[Rijen uit een dataset]
= = = =
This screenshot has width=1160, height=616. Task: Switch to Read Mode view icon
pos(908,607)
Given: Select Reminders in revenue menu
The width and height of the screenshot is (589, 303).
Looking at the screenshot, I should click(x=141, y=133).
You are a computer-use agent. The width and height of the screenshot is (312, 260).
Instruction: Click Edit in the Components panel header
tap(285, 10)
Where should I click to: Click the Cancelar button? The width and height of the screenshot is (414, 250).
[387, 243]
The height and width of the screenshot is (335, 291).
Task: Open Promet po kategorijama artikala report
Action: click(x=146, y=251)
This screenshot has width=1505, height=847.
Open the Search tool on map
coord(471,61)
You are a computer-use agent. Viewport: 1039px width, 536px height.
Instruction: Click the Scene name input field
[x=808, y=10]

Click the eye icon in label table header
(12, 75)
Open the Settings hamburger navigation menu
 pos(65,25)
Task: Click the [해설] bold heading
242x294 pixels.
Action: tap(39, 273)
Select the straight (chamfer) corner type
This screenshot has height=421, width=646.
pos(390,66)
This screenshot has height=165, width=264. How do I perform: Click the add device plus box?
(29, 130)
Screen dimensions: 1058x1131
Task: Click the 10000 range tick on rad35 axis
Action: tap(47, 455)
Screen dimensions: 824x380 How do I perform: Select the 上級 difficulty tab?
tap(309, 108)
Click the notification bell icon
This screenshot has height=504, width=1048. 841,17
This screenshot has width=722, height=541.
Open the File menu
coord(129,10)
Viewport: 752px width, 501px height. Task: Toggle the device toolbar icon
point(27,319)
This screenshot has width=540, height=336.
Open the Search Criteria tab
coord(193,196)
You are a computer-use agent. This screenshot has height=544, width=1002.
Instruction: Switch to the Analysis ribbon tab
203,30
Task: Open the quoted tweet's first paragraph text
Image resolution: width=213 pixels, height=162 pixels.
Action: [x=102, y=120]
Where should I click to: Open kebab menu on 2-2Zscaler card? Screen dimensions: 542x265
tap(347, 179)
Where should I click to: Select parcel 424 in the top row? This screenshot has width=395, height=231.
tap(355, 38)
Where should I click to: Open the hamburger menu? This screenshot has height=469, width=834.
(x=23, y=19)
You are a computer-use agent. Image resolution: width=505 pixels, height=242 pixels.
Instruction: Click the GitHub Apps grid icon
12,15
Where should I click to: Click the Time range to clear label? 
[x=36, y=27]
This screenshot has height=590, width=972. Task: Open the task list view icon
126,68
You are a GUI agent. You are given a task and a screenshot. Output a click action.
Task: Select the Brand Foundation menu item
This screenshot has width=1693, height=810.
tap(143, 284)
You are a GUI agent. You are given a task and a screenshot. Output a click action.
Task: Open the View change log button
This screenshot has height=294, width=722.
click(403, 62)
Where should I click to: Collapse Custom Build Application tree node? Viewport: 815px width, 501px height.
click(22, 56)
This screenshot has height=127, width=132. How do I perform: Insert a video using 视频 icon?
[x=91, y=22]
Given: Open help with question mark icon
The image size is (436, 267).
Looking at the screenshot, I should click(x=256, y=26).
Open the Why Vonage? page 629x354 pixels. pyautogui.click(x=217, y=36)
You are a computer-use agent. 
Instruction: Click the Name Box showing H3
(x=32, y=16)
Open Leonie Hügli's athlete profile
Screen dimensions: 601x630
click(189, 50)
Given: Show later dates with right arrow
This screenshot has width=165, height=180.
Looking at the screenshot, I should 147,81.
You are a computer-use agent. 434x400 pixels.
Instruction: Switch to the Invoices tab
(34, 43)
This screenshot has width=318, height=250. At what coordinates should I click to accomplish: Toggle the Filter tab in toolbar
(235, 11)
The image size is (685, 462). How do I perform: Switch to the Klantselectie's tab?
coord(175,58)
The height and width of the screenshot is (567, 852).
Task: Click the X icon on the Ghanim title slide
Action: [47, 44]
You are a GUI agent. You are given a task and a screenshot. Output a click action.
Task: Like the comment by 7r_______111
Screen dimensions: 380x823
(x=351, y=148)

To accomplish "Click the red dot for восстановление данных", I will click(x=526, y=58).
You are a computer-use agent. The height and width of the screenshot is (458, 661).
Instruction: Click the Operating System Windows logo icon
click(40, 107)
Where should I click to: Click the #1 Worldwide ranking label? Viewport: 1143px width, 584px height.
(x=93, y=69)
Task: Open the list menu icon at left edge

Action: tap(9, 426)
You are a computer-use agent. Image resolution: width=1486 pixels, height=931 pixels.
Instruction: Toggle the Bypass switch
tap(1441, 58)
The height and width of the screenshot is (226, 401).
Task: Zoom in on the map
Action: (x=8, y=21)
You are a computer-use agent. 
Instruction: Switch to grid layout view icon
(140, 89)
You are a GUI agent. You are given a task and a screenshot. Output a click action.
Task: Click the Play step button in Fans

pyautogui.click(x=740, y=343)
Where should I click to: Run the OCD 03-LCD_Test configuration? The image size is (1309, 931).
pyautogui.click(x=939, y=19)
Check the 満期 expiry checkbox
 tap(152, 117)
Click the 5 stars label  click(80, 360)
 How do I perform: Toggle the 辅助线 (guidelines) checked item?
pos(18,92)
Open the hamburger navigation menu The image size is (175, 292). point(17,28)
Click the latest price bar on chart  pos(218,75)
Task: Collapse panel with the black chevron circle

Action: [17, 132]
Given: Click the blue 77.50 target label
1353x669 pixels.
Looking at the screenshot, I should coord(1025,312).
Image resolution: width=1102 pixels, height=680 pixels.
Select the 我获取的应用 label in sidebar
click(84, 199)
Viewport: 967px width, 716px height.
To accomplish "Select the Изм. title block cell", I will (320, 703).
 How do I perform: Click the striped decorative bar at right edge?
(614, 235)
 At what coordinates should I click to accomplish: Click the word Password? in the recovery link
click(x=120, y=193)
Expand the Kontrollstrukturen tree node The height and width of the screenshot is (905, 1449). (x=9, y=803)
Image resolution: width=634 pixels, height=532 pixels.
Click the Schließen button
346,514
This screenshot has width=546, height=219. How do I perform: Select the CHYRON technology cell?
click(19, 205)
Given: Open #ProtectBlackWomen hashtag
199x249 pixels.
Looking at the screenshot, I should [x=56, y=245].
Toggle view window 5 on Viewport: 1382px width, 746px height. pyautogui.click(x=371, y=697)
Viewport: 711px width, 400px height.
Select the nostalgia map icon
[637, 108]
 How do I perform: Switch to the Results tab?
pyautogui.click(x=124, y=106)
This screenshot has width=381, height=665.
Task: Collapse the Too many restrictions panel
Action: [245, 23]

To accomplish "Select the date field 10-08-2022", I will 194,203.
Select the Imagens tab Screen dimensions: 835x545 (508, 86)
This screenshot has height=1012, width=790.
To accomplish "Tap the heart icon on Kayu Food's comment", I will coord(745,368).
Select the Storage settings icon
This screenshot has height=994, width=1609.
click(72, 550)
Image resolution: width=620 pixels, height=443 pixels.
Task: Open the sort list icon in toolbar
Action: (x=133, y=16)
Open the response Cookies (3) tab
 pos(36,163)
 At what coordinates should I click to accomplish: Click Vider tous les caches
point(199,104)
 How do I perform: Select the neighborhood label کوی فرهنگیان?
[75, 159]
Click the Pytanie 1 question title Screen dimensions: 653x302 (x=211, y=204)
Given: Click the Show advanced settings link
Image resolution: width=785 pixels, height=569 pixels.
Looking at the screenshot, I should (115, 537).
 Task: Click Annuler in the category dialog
= = = =
Zoek elke rij die de string "Search" bevat en kopieer die rijen ongewijzigd. De zoekactie is hoofdlettergevoelig.

Open the Search tool on map
Open the Search Criteria tab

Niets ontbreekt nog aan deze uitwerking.